IS THE HIGHER EDUCATION OF THE NEGRO WORTH WHILE AS A PRACTICAL PHILANTHROPY?

The education of the Negro is not of itself a thing apart, but is an integral factor of the general pedagogic equation. Race psychology has not yet been formulated. No reputable authority has pointed out just wherein the two races differ in any evident mental feature. The mind of the Negro is of the same nature as that of the white man and needs the same nurture. The general poverty of the Negro, however, and his inability to formulate and direct his own scheme of culture, render the question not so much one of abstract pedagogics, as of practical philanthropy.
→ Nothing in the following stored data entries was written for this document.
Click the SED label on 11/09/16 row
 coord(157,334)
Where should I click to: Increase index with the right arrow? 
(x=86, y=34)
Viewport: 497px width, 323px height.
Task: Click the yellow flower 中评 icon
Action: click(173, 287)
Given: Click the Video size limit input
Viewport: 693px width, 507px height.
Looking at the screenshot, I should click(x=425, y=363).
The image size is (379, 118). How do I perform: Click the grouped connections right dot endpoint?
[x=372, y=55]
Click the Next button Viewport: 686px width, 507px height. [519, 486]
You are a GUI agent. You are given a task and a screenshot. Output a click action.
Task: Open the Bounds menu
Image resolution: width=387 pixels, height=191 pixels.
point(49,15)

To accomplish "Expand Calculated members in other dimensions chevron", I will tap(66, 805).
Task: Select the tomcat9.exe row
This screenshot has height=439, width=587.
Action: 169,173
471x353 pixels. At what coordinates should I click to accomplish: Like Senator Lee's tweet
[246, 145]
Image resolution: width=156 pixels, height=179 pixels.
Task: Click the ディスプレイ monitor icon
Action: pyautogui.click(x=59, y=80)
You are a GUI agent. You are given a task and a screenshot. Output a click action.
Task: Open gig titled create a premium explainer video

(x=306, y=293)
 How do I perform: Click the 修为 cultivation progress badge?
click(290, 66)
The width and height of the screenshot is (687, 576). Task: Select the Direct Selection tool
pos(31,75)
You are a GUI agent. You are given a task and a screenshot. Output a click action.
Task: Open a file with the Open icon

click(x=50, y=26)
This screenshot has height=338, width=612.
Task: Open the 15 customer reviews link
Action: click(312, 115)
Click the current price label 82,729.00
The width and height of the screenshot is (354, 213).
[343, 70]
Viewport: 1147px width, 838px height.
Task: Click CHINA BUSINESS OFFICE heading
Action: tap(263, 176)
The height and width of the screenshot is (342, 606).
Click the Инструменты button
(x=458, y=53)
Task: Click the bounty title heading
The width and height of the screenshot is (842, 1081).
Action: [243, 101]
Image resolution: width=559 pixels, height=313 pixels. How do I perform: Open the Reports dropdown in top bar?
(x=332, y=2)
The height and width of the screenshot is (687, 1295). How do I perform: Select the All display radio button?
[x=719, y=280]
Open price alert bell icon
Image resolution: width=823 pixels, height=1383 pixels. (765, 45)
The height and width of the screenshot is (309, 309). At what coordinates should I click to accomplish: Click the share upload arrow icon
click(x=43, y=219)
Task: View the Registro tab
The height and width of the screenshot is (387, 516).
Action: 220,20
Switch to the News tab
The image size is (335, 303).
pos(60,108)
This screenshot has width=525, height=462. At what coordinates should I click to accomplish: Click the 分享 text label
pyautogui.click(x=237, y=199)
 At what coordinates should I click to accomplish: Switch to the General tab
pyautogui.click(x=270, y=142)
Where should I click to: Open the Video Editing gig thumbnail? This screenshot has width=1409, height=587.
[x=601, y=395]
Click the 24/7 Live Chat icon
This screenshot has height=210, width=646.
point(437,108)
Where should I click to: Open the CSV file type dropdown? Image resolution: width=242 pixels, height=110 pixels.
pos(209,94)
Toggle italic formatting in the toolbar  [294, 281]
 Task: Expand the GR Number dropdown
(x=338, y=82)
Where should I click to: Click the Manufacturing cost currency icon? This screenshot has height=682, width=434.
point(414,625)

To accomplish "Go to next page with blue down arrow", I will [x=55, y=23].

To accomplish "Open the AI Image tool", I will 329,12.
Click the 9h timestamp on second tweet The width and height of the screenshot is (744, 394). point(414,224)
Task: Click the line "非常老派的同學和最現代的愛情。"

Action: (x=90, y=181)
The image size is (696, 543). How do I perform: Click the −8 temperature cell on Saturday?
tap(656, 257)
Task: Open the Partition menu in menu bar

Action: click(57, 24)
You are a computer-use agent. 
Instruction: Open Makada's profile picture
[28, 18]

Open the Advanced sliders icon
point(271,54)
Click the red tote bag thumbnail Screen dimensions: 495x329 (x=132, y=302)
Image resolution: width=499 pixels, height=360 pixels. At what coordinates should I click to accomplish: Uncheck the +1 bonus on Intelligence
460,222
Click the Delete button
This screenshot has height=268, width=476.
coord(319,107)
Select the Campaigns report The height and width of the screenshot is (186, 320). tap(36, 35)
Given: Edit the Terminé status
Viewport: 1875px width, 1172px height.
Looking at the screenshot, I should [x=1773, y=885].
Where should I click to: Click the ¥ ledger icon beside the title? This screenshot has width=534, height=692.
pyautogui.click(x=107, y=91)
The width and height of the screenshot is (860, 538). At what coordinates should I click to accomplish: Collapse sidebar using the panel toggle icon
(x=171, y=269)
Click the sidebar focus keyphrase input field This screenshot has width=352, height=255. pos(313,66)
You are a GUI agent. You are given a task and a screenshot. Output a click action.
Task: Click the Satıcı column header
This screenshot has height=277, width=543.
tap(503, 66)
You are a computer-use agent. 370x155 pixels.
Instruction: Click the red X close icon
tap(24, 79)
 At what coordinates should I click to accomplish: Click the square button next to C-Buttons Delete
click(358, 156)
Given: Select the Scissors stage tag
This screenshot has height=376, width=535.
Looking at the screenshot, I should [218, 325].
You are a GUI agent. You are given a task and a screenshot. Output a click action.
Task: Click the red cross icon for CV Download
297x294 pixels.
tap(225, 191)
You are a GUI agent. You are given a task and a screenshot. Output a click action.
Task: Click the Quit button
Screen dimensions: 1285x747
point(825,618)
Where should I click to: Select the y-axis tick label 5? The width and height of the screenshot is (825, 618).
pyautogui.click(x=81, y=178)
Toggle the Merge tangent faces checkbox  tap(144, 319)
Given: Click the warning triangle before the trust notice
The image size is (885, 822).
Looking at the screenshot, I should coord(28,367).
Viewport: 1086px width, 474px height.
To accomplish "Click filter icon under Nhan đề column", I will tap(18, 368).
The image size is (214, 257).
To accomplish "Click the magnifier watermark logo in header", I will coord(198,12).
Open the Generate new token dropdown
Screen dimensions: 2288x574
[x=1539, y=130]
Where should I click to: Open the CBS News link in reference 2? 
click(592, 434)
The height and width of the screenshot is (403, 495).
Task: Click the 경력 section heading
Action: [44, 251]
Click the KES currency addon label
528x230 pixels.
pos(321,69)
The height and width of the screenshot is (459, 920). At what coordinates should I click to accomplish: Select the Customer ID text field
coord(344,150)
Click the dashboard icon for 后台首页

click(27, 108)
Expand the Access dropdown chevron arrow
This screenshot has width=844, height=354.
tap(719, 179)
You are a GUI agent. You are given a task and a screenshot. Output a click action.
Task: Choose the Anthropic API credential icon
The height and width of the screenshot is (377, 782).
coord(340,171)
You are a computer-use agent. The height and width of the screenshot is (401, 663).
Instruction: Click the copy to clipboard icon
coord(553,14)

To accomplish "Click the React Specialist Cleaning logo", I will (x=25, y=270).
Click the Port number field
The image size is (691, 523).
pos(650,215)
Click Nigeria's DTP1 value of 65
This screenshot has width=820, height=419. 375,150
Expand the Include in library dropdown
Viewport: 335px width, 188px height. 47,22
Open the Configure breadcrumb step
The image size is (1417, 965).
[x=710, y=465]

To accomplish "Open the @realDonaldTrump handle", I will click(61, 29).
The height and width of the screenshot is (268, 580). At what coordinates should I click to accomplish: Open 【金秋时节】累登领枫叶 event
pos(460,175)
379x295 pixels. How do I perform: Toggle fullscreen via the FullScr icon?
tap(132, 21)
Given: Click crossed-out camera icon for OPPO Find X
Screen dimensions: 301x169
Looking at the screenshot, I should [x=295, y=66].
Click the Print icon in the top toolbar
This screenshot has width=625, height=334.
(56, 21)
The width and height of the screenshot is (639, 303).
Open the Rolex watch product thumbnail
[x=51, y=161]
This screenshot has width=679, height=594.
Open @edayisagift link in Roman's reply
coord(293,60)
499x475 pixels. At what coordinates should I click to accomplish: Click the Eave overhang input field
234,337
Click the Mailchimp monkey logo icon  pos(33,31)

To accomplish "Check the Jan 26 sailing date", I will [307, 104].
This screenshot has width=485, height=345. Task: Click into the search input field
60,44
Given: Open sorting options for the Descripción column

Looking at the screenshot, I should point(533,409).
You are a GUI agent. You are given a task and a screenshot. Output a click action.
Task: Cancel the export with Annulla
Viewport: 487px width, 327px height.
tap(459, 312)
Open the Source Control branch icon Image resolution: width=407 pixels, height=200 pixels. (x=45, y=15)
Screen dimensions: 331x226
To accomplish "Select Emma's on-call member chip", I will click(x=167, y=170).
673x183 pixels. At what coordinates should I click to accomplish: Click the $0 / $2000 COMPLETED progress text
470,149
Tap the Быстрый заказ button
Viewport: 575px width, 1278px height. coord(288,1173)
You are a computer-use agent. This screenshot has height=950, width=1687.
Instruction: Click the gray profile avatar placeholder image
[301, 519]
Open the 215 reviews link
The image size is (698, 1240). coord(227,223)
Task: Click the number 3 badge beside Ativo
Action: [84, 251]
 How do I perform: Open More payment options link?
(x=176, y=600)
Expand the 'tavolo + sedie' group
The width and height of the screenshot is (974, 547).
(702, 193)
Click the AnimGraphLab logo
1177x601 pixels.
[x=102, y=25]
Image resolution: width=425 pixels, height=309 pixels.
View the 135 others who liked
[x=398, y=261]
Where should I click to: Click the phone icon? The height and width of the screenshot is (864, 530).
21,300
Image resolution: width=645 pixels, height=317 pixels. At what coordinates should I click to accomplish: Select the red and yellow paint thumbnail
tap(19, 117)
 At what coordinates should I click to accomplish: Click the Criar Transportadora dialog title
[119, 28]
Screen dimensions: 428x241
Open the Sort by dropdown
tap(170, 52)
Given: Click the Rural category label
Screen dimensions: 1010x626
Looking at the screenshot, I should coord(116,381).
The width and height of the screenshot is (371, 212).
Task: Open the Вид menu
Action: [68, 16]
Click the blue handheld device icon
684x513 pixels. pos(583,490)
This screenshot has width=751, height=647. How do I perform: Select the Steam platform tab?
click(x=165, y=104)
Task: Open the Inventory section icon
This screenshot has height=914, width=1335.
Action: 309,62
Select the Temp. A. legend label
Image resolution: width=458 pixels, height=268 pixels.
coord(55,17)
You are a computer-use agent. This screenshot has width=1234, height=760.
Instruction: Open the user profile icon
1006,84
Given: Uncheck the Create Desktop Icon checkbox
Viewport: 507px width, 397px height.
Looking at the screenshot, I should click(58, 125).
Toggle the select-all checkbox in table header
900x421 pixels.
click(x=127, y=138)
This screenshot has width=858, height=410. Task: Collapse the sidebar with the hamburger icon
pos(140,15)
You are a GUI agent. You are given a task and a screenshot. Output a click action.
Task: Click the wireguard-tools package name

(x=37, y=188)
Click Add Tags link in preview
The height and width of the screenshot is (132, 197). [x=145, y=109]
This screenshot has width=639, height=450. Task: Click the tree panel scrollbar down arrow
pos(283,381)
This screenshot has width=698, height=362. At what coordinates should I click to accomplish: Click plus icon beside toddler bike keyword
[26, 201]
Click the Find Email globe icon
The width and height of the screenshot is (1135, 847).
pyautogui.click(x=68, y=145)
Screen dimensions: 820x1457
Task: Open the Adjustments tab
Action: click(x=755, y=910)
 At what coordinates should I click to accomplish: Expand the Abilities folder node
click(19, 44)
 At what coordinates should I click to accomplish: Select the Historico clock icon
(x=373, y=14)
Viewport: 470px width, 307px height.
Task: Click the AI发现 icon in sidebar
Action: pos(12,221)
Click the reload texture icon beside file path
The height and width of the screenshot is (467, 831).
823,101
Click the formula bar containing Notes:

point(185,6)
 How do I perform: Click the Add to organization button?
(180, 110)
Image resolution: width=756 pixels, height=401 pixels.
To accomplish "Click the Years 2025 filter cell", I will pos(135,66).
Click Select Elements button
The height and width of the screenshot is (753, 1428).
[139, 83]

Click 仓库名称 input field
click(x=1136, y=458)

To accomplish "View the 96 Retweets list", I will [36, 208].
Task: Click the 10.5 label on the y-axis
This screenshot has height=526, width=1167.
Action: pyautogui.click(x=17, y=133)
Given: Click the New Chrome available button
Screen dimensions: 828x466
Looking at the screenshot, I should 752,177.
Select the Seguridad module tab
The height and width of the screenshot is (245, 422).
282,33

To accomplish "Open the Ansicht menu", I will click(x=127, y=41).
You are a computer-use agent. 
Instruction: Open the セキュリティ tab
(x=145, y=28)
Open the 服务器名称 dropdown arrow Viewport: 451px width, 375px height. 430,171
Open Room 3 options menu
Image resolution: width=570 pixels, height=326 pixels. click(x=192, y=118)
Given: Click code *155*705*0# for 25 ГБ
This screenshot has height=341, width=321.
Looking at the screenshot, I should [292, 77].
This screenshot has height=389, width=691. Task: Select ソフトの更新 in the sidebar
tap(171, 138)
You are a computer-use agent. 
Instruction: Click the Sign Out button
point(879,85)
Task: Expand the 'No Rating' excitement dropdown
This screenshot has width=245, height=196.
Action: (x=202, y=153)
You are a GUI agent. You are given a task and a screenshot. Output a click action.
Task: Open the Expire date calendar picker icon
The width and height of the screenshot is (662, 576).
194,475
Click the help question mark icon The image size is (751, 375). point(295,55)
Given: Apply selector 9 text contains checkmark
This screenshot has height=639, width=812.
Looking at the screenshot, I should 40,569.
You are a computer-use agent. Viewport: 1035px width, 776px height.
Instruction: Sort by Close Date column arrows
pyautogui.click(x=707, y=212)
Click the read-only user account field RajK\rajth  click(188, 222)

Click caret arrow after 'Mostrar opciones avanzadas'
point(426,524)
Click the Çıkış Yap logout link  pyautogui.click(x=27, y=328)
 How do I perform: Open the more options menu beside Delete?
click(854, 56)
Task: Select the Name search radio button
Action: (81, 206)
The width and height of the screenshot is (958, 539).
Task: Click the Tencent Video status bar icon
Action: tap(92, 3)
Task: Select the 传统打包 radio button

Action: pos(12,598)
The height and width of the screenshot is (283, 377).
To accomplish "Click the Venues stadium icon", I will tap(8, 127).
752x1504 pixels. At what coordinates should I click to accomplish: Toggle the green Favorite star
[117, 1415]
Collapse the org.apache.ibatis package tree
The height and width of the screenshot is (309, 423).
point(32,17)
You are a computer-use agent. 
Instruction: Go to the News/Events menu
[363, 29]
The philanthropist is supremely indifferent as to whether an individual, white or black, should study Kant or Quaternious, except, in so far as the resulting development reacts beneficially upon the common welfare. Does the higher education of the few capable Negroes possess sufficient advantage to the race at large to justify its continuance by a wise and discriminating philanthropy? The great missionary societies, representing the philanthropic arms of the Congregational, Presbyterian, Methodist and Baptist denominations after forty years of arduous, earnest endeavor and the expenditure of many millions of dollars in this field, answer this question emphatically in the affirmative. An ounce of opinion from such sources should be worth a ton of speculation from those who reach their conclusions by a process of “pure reasoning.”